Tell me what you've read recently and why you liked it. We can skip the Harry Potter stuff, or whatever has recently had it's own thread (in my case that means I won't pimp Jonathan Strange and Mr. Norrell here, mores's the pity).

I just finished Lord John and the Private Matter, optimistically subtitled, "The First Lord John Grey Novel" by Diana Gabaldon. I first picked up Gabaldon on the loud reccommendation of many, many Wenches whom I adore, and the Outlander books have been a pleasure to read (for the most part, anyway- I find it hard to give a rat's behind about Briana and her situation).

Lord John was one of my favorite characters in the series, and I loved following him around London in this tight little mystery novel. It's not, you know, Agatha Christie, and that's why I liked it. In the end you know what happened, but the guilty aren't necessarily punished, at least not by any human authority. This one is set during the time Jamie was serving his parole at Hellwater (sp?), making it well before he adopted Jamie's son.

A few records:
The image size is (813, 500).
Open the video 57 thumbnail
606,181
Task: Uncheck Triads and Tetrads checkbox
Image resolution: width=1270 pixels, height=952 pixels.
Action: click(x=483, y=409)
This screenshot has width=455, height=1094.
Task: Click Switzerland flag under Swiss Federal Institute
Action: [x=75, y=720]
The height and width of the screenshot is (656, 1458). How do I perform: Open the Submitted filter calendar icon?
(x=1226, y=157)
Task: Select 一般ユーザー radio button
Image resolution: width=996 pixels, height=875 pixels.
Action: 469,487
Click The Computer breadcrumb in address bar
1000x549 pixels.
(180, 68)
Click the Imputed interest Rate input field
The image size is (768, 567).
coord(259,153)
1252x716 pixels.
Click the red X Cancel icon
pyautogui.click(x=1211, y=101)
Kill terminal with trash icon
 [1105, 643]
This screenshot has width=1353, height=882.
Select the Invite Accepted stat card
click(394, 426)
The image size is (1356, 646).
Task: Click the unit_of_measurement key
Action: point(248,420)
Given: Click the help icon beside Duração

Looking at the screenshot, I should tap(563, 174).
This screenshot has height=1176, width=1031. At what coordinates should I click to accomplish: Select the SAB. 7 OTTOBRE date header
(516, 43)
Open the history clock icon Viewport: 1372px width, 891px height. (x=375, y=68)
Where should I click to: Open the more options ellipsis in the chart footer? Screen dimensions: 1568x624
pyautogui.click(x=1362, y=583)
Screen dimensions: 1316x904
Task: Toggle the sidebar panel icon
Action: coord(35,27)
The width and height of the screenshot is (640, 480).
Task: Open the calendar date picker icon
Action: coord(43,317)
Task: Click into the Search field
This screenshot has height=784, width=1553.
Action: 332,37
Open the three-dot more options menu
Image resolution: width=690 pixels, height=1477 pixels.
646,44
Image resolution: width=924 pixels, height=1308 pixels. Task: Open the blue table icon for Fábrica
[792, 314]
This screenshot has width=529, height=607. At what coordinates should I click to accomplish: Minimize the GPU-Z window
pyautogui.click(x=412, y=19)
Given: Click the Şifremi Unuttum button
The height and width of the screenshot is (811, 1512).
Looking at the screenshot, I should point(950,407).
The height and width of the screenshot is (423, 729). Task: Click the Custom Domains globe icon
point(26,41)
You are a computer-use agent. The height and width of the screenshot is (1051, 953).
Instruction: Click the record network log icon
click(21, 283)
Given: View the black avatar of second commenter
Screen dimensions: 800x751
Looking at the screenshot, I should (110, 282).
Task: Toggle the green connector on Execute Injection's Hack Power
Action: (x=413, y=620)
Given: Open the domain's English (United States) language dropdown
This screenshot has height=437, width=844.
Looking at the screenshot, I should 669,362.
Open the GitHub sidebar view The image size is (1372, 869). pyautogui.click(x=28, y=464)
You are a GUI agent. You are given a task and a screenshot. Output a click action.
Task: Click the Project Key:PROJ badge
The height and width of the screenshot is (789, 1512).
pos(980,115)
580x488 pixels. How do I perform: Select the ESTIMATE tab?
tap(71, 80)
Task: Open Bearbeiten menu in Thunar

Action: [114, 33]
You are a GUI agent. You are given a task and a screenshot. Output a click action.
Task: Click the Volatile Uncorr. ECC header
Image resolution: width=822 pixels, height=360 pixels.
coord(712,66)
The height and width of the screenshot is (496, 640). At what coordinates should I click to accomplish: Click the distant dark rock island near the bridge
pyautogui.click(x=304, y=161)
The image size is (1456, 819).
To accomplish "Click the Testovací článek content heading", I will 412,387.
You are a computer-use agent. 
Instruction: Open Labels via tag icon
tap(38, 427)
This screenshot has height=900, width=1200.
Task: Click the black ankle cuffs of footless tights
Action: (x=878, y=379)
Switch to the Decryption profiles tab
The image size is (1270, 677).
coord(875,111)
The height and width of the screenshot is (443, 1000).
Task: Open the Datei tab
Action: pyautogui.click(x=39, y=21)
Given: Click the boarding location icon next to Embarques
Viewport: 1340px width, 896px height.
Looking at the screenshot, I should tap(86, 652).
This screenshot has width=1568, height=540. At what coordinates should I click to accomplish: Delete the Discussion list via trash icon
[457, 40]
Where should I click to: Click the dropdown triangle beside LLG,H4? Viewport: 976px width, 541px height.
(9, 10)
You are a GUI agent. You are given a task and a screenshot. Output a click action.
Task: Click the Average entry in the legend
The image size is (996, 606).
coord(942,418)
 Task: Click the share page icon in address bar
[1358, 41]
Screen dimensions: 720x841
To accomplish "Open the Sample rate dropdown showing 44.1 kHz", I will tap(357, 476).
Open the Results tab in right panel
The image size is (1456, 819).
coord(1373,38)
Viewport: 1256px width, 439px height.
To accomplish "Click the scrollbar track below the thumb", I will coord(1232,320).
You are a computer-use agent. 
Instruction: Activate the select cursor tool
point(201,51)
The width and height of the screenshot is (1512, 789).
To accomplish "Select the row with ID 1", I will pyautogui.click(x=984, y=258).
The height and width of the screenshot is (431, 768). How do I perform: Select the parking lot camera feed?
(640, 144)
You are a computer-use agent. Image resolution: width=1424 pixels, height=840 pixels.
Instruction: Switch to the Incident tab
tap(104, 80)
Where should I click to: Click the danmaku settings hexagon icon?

— Set problem —
Answer these about the post on recent reading:
(a) Which book does the writer say they won't pimp here?
(b) On whose recommendation did the writer first pick up Gabaldon?
(c) In which city does the writer follow Lord John in the mystery novel?

— Full solution —
(a) Jonathan Strange and Mr. Norrell
(b) Many, many Wenches the writer adores
(c) London